Subject: Re: port-dreamcast/34243
To: None <port-dreamcast-maintainer@netbsd.org, gnats-admin@netbsd.org,>
From: Valeriy E. Ushakov <uwe@ptc.spbu.ru>
List: netbsd-bugs
Date: 08/22/2006 06:05:04
The following reply was made to PR port-dreamcast/34243; it has been noted by GNATS.

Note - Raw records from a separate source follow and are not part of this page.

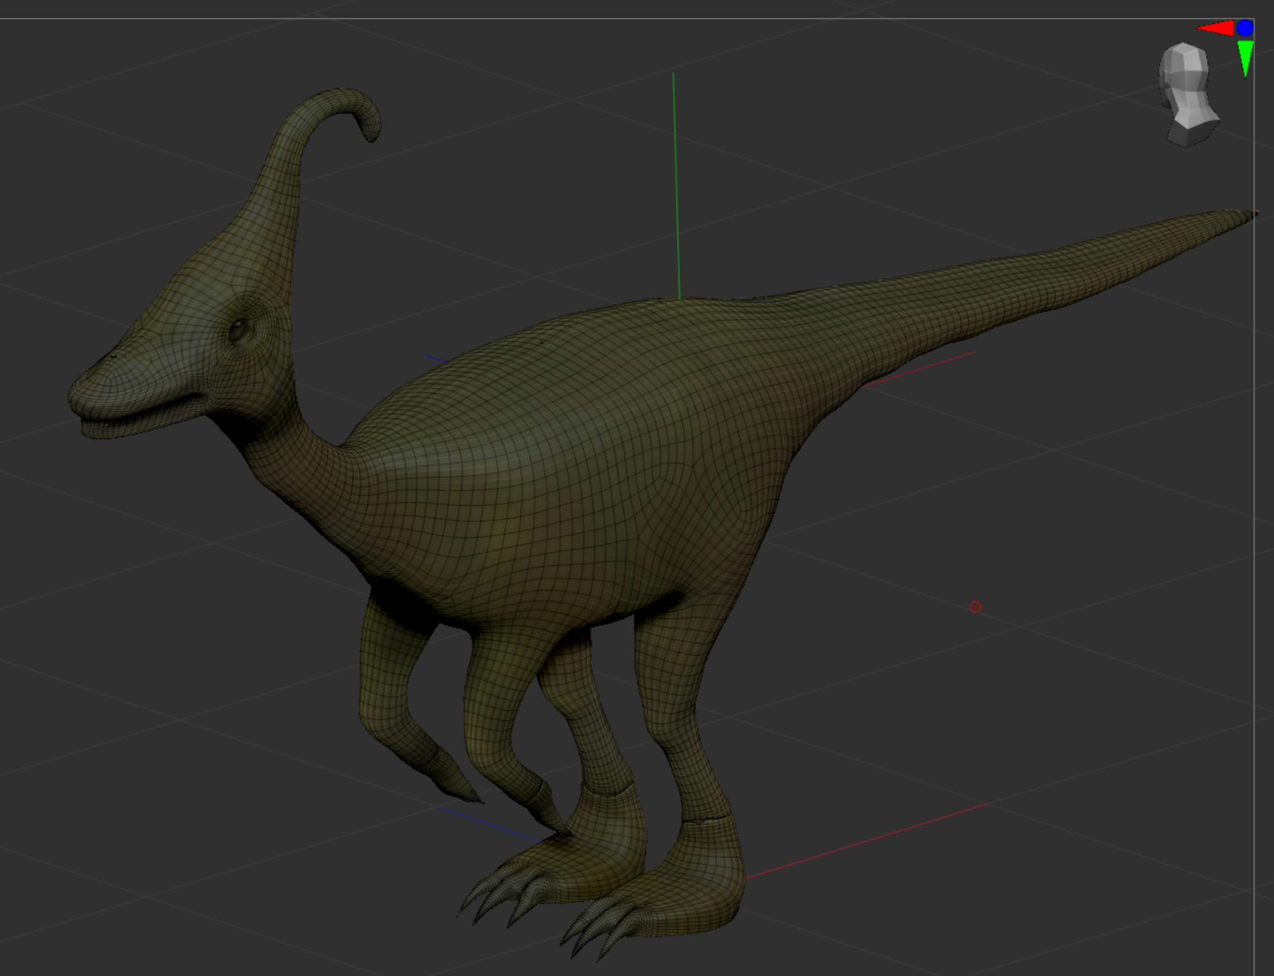1274x976 pixels.
Task: Click the red floor axis line near the foot
Action: [x=866, y=842]
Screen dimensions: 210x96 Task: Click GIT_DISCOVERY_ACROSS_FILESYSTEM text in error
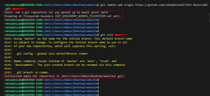(81, 16)
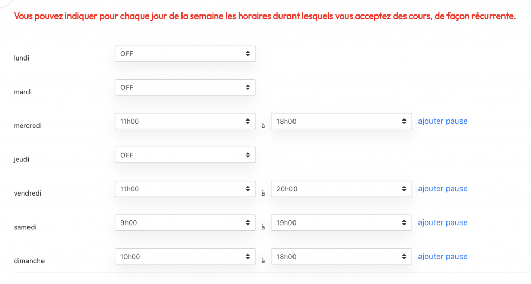Open the lundi OFF dropdown
531x284 pixels.
[185, 54]
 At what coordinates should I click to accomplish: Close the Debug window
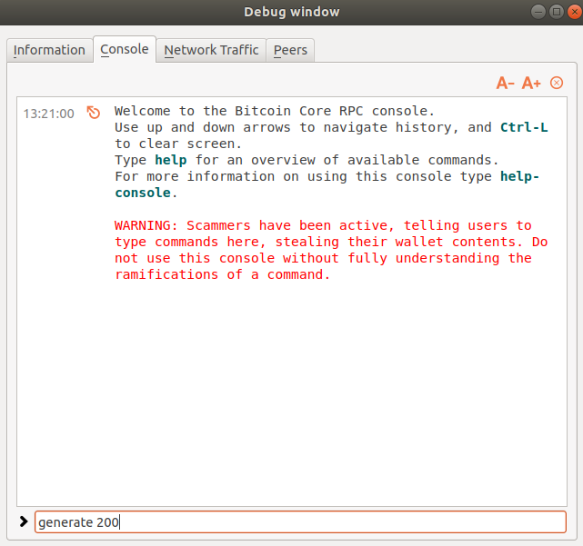click(570, 12)
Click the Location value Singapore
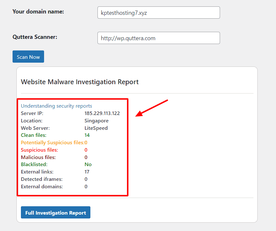The height and width of the screenshot is (231, 276). pyautogui.click(x=97, y=121)
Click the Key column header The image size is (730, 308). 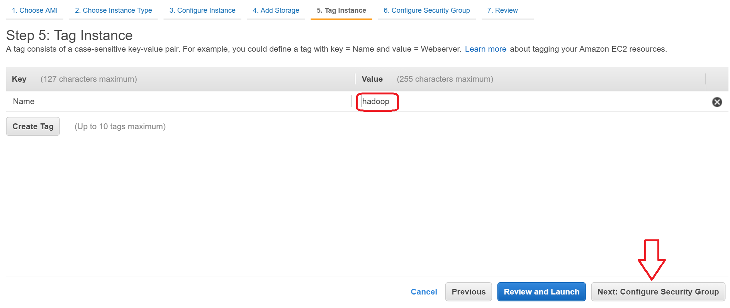click(19, 79)
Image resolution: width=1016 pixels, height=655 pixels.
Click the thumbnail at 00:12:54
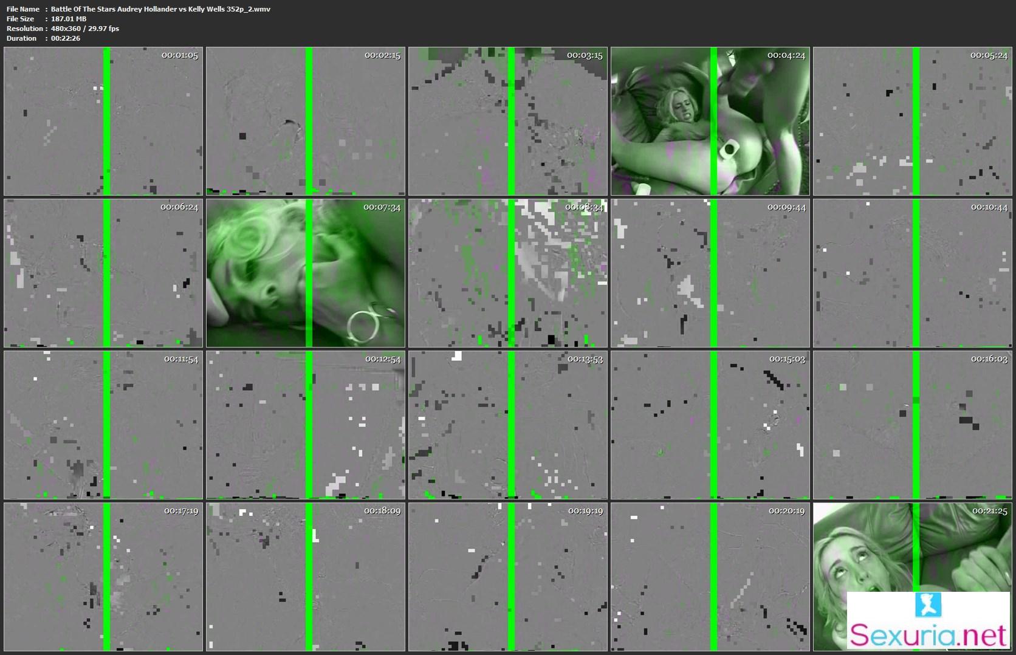[x=306, y=425]
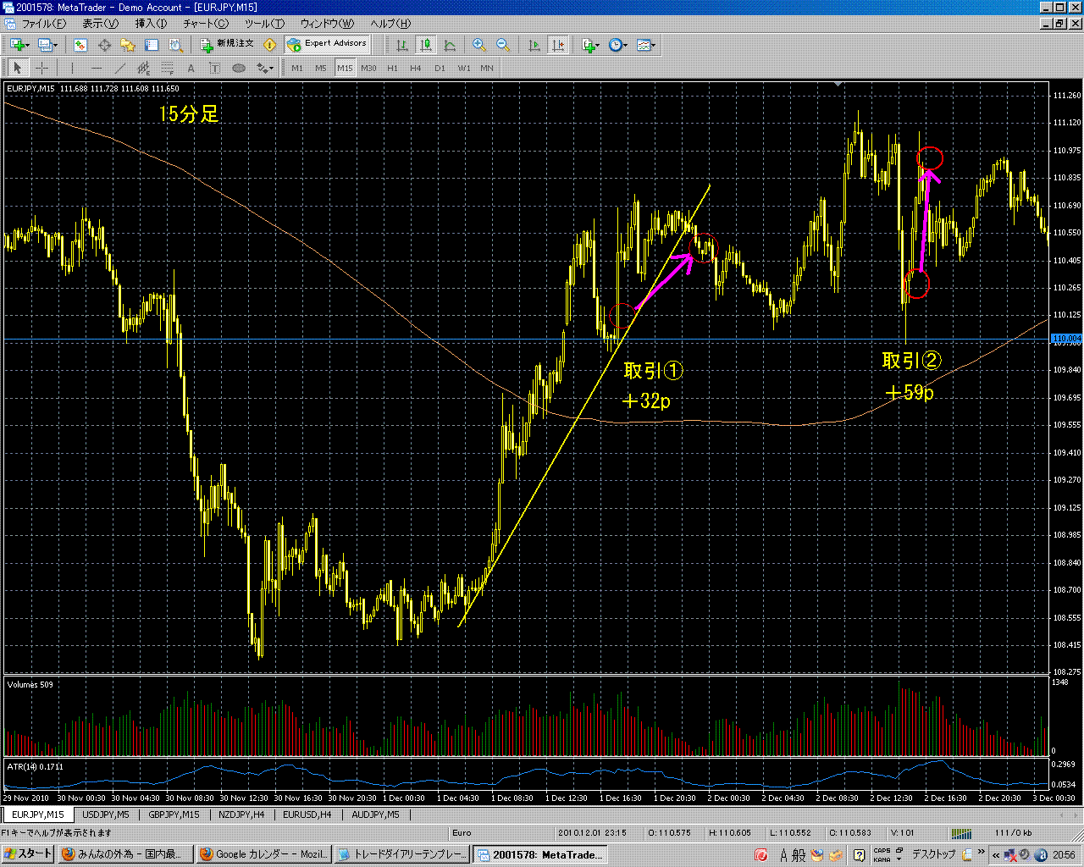Click the blue 110.004 horizontal line price label

(x=1066, y=339)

From: "Valeriy E. Ushakov" <uwe@ptc.spbu.ru>
To: gnats-bugs@netbsd.org
Cc: Yasushi Oshima <oshima-ya@yagoto-urayama.jp>
Subject: Re: port-dreamcast/34243
Date: Tue, 22 Aug 2006 06:36:09 +0400
I can reproduce this problem on my usl-5p (running uncomitted landisk
port, with Nonaka-san patches integrated into current -current).
The machine would boot all the way to the login prompt, but login
attempt just never succeeds. If I boot into single user mode and run
passwd(1), it just "loops" consuming all the CPU.
Running passwd under gdb (with a slightly tweaked ld.elf_so that does
debugger handshake before calling .init sections):
# gdb -q passwd
(no debugging symbols found)...(gdb) run
Starting program: /usr/bin/passwd
(no debugging symbols found)...(no debugging symbols found)...
(no debugging symbols found)...(no debugging symbols found)...
(no debugging symbols found)...(no debugging symbols found)...
(no debugging symbols found)...(no debugging symbols found)...
^C(no debugging symbols found)...(no debugging symbols found)...
Program received signal SIGINT, Interrupt.
0x20690a9c in _init () from /usr/lib/libcom_err.so.4
(gdb) bt
#0 0x20690a9c in _init () from /usr/lib/libcom_err.so.4
#1 0x206907e0 in _init () from /usr/lib/libcom_err.so.4
#2 0x204234de in _rtld_call_init_functions (first=0x7fffdd50)
at /usr/src/libexec/ld.elf_so/rtld.c:147
#3 0x20423466 in _rtld_call_init_functions (first=0x20416e00)
at /usr/src/libexec/ld.elf_so/rtld.c:141
#4 0x20423466 in _rtld_call_init_functions (first=0x20416c00)
at /usr/src/libexec/ld.elf_so/rtld.c:141
#5 0x20423466 in _rtld_call_init_functions (first=0x20416a00)
at /usr/src/libexec/ld.elf_so/rtld.c:141
#6 0x20423466 in _rtld_call_init_functions (first=0x20416800)
at /usr/src/libexec/ld.elf_so/rtld.c:141
#7 0x20423466 in _rtld_call_init_functions (first=0x20416600)
at /usr/src/libexec/ld.elf_so/rtld.c:141
#8 0x20423466 in _rtld_call_init_functions (first=0x20416400)
at /usr/src/libexec/ld.elf_so/rtld.c:141
#9 0x2042427a in _rtld (sp=0x7fffddac, relocbase=541209686)
at /usr/src/libexec/ld.elf_so/rtld.c:477
(gdb) x/i $pc
0x20690a9c <_init+720>: mov.l @r4,r1
This is inside frame_dummy() called rfom libcom_err.so .init
Continuing passwd and interrupting it again later (it's still stuck)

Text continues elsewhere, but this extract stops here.